Answer

**step1** Understanding the problem

The problem asks us to simplify the expression $$\dfrac {3}{5}\sqrt {200}-\dfrac {3}{4}\sqrt {128}$$. This problem involves square roots, which is a mathematical concept typically learned beyond the elementary school grades.
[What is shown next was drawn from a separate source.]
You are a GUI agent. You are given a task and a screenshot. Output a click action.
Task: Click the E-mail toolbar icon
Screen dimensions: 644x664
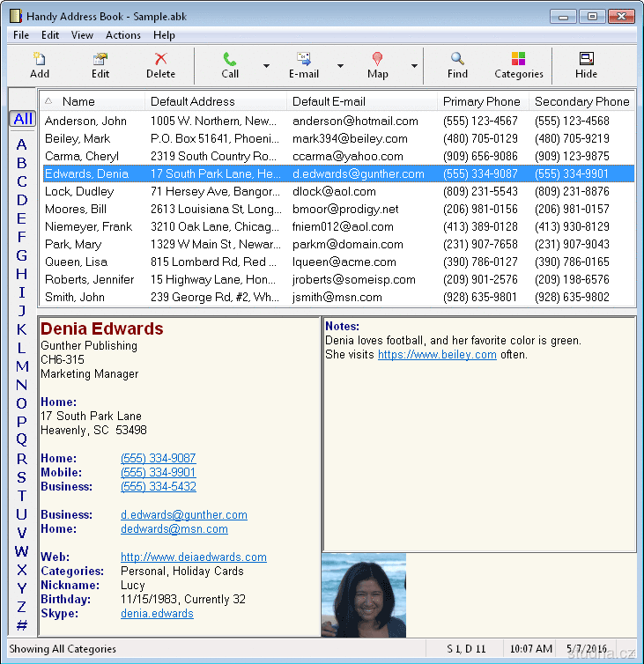pos(304,59)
However, as a mathematician, I can still demonstrate the steps to simplify it using fundamental properties of numbers.

**step2** Simplifying the first square root term

First, we will simplify the term $$\sqrt{200}$$. To do this, we look for the largest perfect square number that is a factor of 200.
We know that $$100 \times 2 = 200$$. The number 100 is a perfect square because $$10 \times 10 = 100$$.
Using the property of square roots that $$\sqrt{a \times b} = \sqrt{a} \times \sqrt{b}$$, we can write:
$$\sqrt{200} = \sqrt{100 \times 2} = \sqrt{100} \times \sqrt{2}$$
Since $$\sqrt{100} = 10$$, we have $$\sqrt{200} = 10\sqrt{2}$$.
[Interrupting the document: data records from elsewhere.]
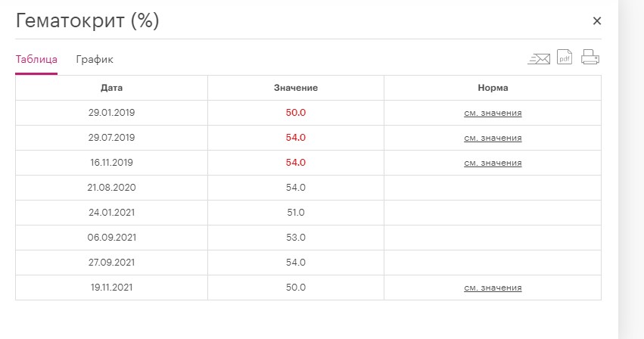Click the Норма column header
The height and width of the screenshot is (339, 644).
pyautogui.click(x=493, y=88)
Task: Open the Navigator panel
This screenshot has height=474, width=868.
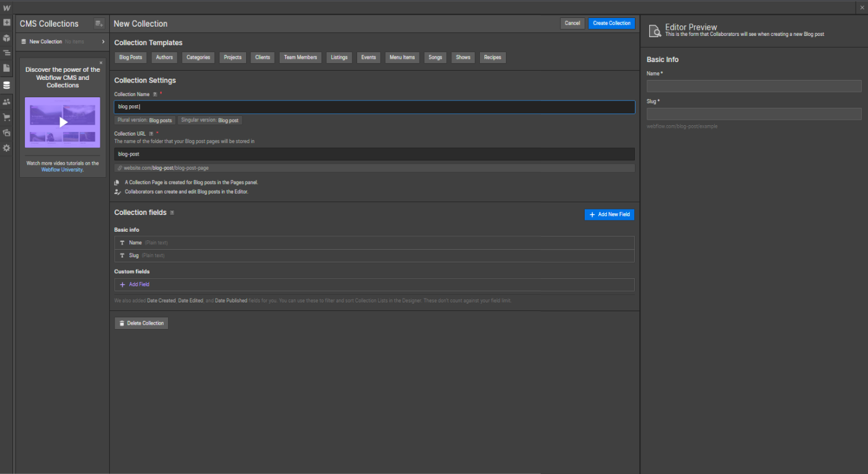Action: [7, 53]
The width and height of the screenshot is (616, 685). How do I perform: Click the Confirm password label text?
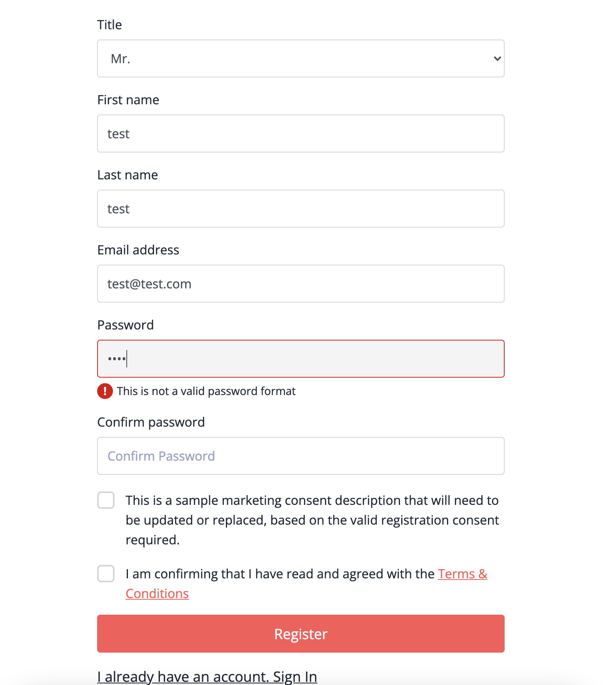click(151, 422)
**step3** Simplifying the second square root term

Next, we will simplify the term $$\sqrt{128}$$. Similar to the previous step, we look for the largest perfect square number that is a factor of 128.
We know that $$64 \times 2 = 128$$. The number 64 is a perfect square because $$8 \times 8 = 64$$.
Using the property of square roots, we can write:
$$\sqrt{128} = \sqrt{64 \times 2} = \sqrt{64} \times \sqrt{2}$$
Since $$\sqrt{64} = 8$$, we have $$\sqrt{128} = 8\sqrt{2}$$.
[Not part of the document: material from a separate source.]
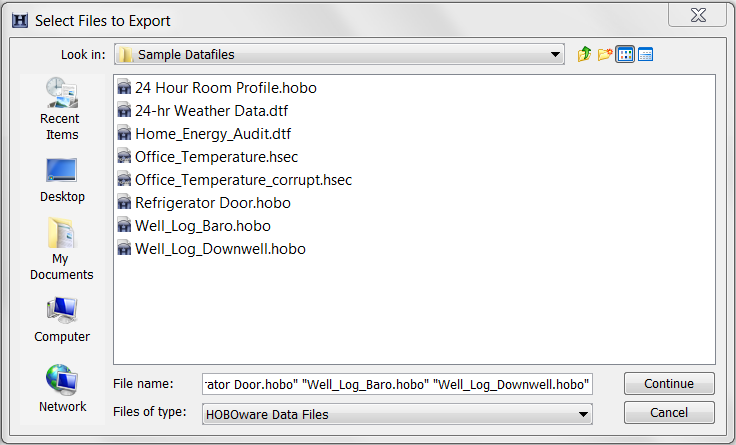The height and width of the screenshot is (445, 736).
Task: Select Well_Log_Baro.hobo in file list
Action: 202,226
**step4** Substituting simplified square roots back into the expression

Now, we substitute the simplified square root terms back into the original expression:
The original expression is $$\dfrac {3}{5}\sqrt {200}-\dfrac {3}{4}\sqrt {128}$$
After substituting, it becomes:
$$\dfrac {3}{5}(10\sqrt{2}) - \dfrac {3}{4}(8\sqrt{2})$$

**step5** Performing multiplication for the first term

Let's calculate the value of the first part of the expression: $$\dfrac {3}{5}(10\sqrt{2})$$.
We can multiply the fraction $$\dfrac{3}{5}$$ by the whole number 10:
$$\dfrac{3}{5} \times 10 = \dfrac{3 \times 10}{5} = \dfrac{30}{5} = 6$$
So, the first term simplifies to $$6\sqrt{2}$$.

**step6** Performing multiplication for the second term

Now, let's calculate the value of the second part of the expression: $$\dfrac {3}{4}(8\sqrt{2})$$.
We can multiply the fraction $$\dfrac{3}{4}$$ by the whole number 8:
$$\dfrac{3}{4} \times 8 = \dfrac{3 \times 8}{4} = \dfrac{24}{4} = 6$$
So, the second term simplifies to $$6\sqrt{2}$$.

**step7** Performing the final subtraction

Finally, we substitute the results of our multiplications back into the simplified expression:
$$6\sqrt{2} - 6\sqrt{2}$$
When we subtract a quantity from itself, the result is zero.
Therefore, $$6\sqrt{2} - 6\sqrt{2} = 0$$.